CRM alanı - CRM domain
CRS1_YhbY | |||||||||
---|---|---|---|---|---|---|---|---|---|
varsayılan bir rna bağlayıcı protein olan staphylococcus aureus'tan sav1595 varsayımsal proteininin çözelti yapısı | |||||||||
Tanımlayıcılar | |||||||||
Sembol | CRS1_YhbY | ||||||||
Pfam | PF01985 | ||||||||
InterPro | IPR001890 | ||||||||
PROSITE | PDOC01005 | ||||||||
SCOP2 | 1jo0 / Dürbün / SUPFAM | ||||||||
|
Moleküler biyolojide, CRM alanı yaklaşık 100-amino asit RNA bağlayıcı alan. CRM adı (kloroplast RNA ekleme ve ribozom olgunlaşma), ailenin dört karakterize edilmiş üyesi için oluşturulan işlevleri yansıttığı öne sürülmüştür: Zea mays (Mısır) CRS1, CAF1 ve CAF2 proteinler ve Escherichia coli protein YhbY. CRM alanını içeren proteinler şurada bulunur: öbakteriler, Archaea, ve bitkiler. CRM alanı, tek başına bir protein olarak temsil edilir. Archaea ve bakteri ve tekli ve çoklualan adı proteinler içinde bitkiler. Önerildi prokaryotik CRM proteinler arke ve bakterilerin ayrışmasından önce ribozomla ilişkili proteinler olarak var olmuşlar ve bunlar bitki soyunda RNA olarak seçilmiştir. bağlayıcı çeşitli protein bağlamlarına dahil edilerek modüller. Tesis CRM'si etki alanları sadece kloroplastta değil, aynı zamanda mitokondri ve nükleo / sitoplazmik bölme. Bitkilerdeki CRM etki alanı ailesinin çeşitliliği, bir dizi farklı RNA hedefi önermektedir.[1][2]
CRM alanı, dört sarmallı bir alfa / beta alanıdır. beta sayfası ve üç alfa sarmalları alfa-beta-alfa-beta-alfa-beta-beta topolojisi ile. Beta yaprak yüzü temeldir ve RNA bağlanmasındaki bir rol ile tutarlıdır. Temel beta sayfa yüzüne yakın, katkıda bulunabilecek başka bir kısımdır. nükleik asit tanıma. Strand beta1 ve sarmal alpha2 bir döngü altı ile amino asit motif, GxxG geniş alifatik içinde bir 'x'in tipik olarak a olduğu kalıntılar temel kalıntı.[3]

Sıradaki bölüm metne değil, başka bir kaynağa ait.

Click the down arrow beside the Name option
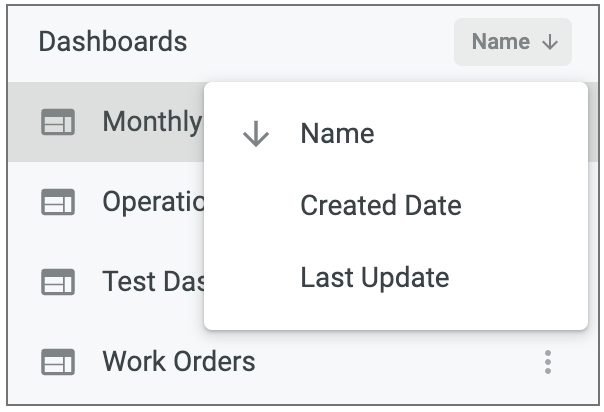The width and height of the screenshot is (604, 412). coord(256,134)
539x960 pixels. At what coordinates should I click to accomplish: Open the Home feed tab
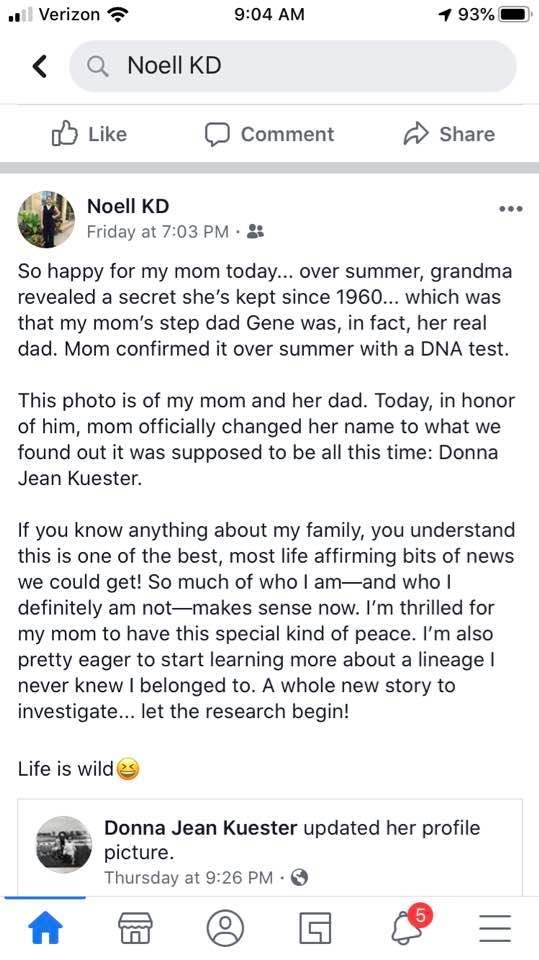tap(46, 928)
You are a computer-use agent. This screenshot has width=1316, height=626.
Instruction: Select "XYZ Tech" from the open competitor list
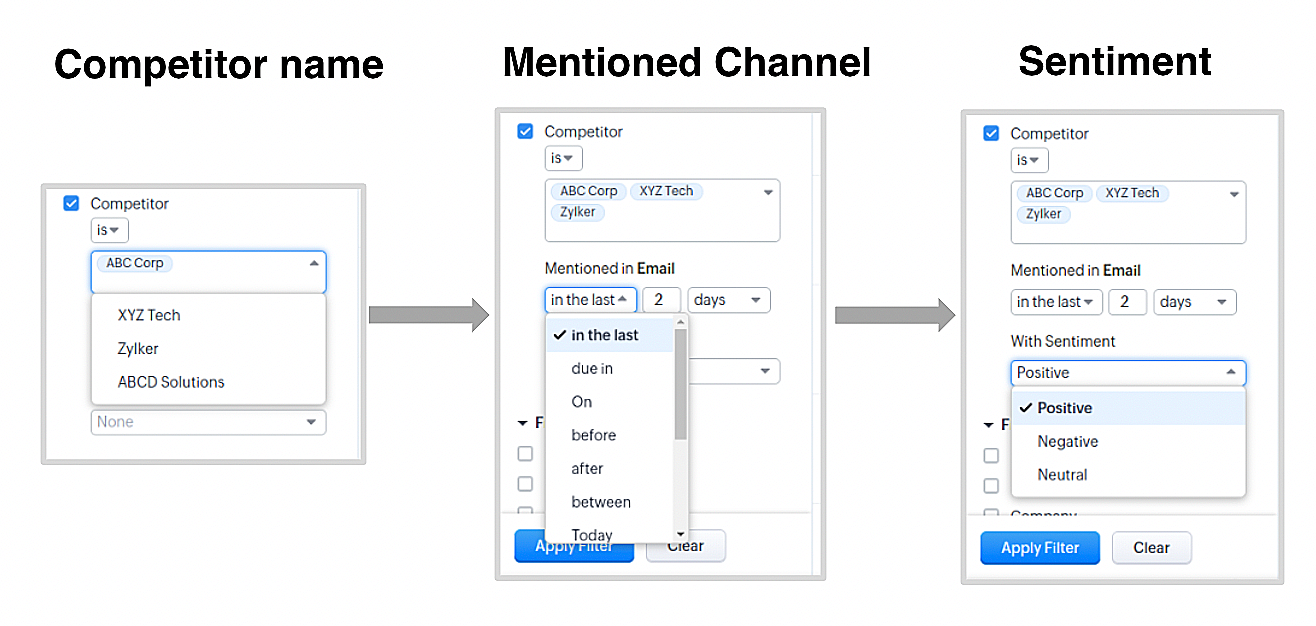coord(149,315)
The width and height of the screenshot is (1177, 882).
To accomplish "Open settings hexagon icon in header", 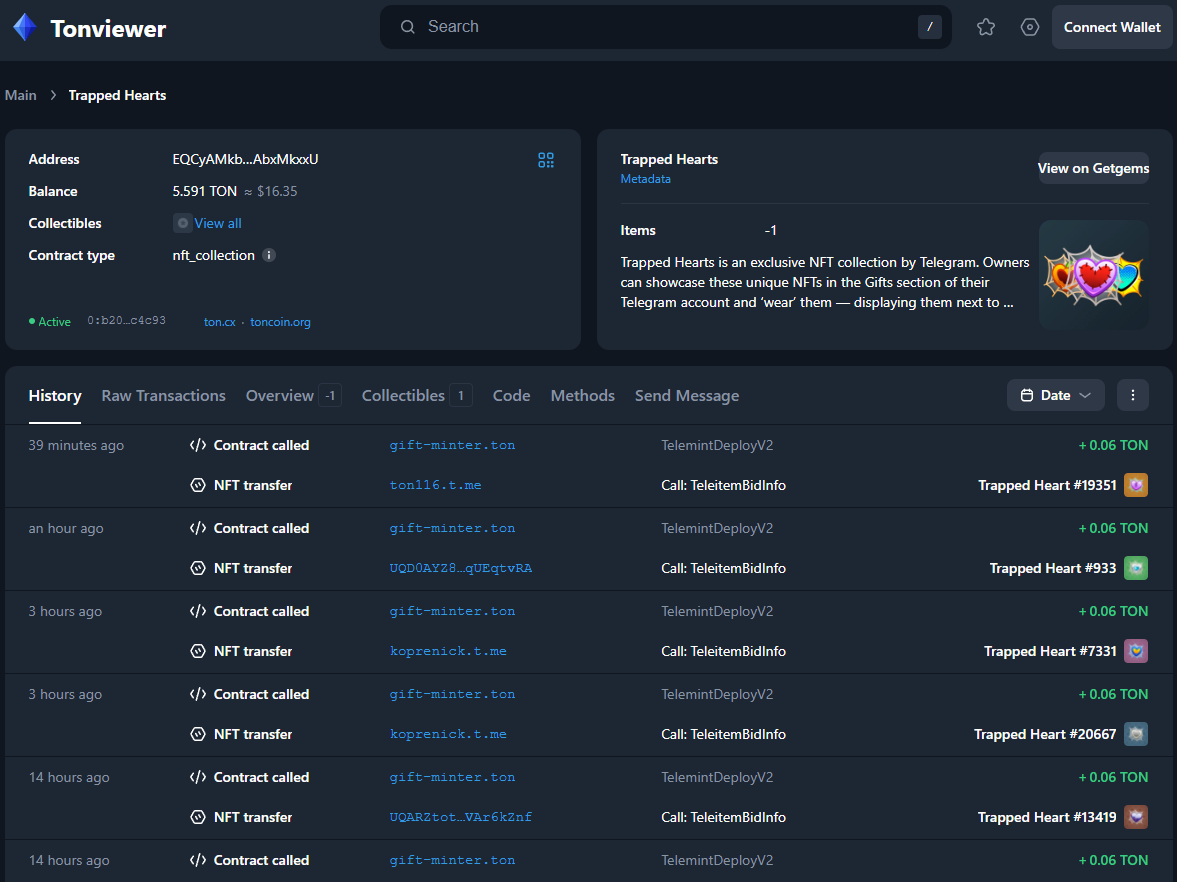I will [x=1030, y=27].
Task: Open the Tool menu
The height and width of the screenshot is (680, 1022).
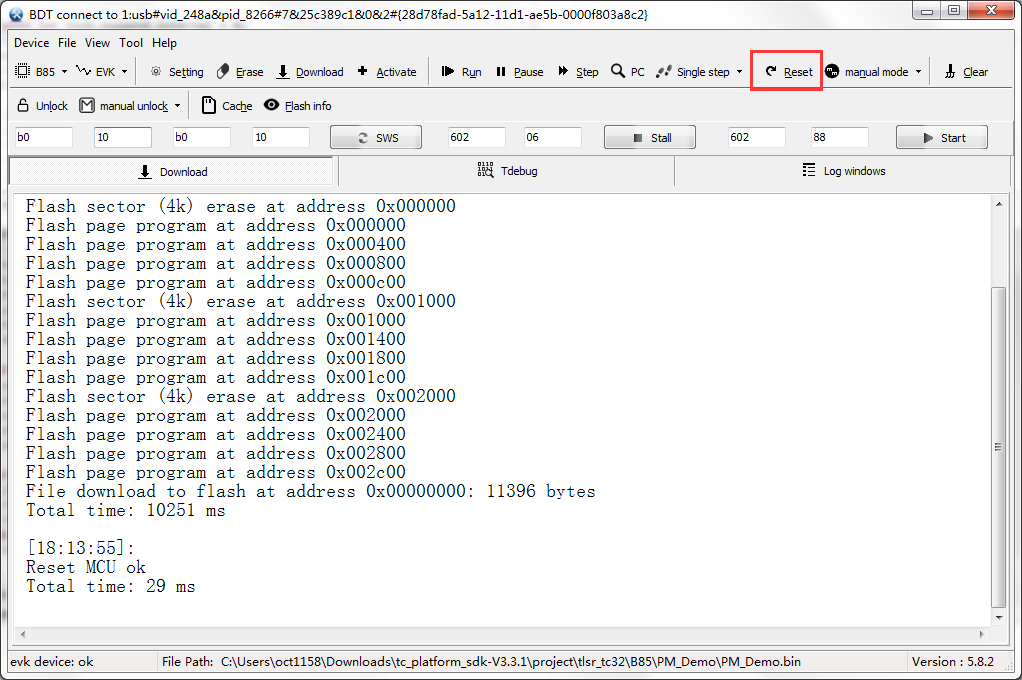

Escherichia coli YhbY, 50S öncesi ile ilişkilidir ribozomal ribozom montajında bir işlevi ifade eden alt birimler. GFP tek alanlı bir CRM proteinine kaynaşmış mısır Lokalize çekirdekçik bitkilerde benzer bir aktivitenin muhafaza edilmiş olabileceğini düşündürmektedir.[2] Bitki kloroplastlarında protein içeren bir CRM alanının grup I ve II'de işlev gördüğü gösterilmiştir. intron ekleme.[4] Laboratuvar ortamında izole edilmiş bir mısır CRM alanıyla yapılan deneyler, bunun RNA bağlama aktivitesine sahip olduğunu göstermiştir. Bu ve diğer sonuçlar, CRM alanının gelişti Archaea ve Bakterilerin ayrışmasından önceki ribozom işlevi bağlamında, bu işlevin mevcut prokaryotlarda sürdürüldüğü ve alanın, bir RNA bağlama modülü olarak görev yapmak üzere görevlendirildiği evrim bitkinin genomlar.[2] YhbY'nin kat C-terminal etki alanına benzer tercüme başlatma faktörü 3 (IF3C), hangi bağlar 30S ribozomda 16S rRNA'ya.[5]
Referanslar
- ^ Ostheimer GJ, Williams-Carrier R, Belcher S, Osborne E, Gierke J, Barkan A (Ağustos 2003). "Eski bir RNA bağlama alanının çeşitlendirilmesiyle türetilen Grup II intron ekleme faktörleri". EMBO J. 22 (15): 3919–29. doi:10.1093 / emboj / cdg372. PMC 169045. PMID 12881426.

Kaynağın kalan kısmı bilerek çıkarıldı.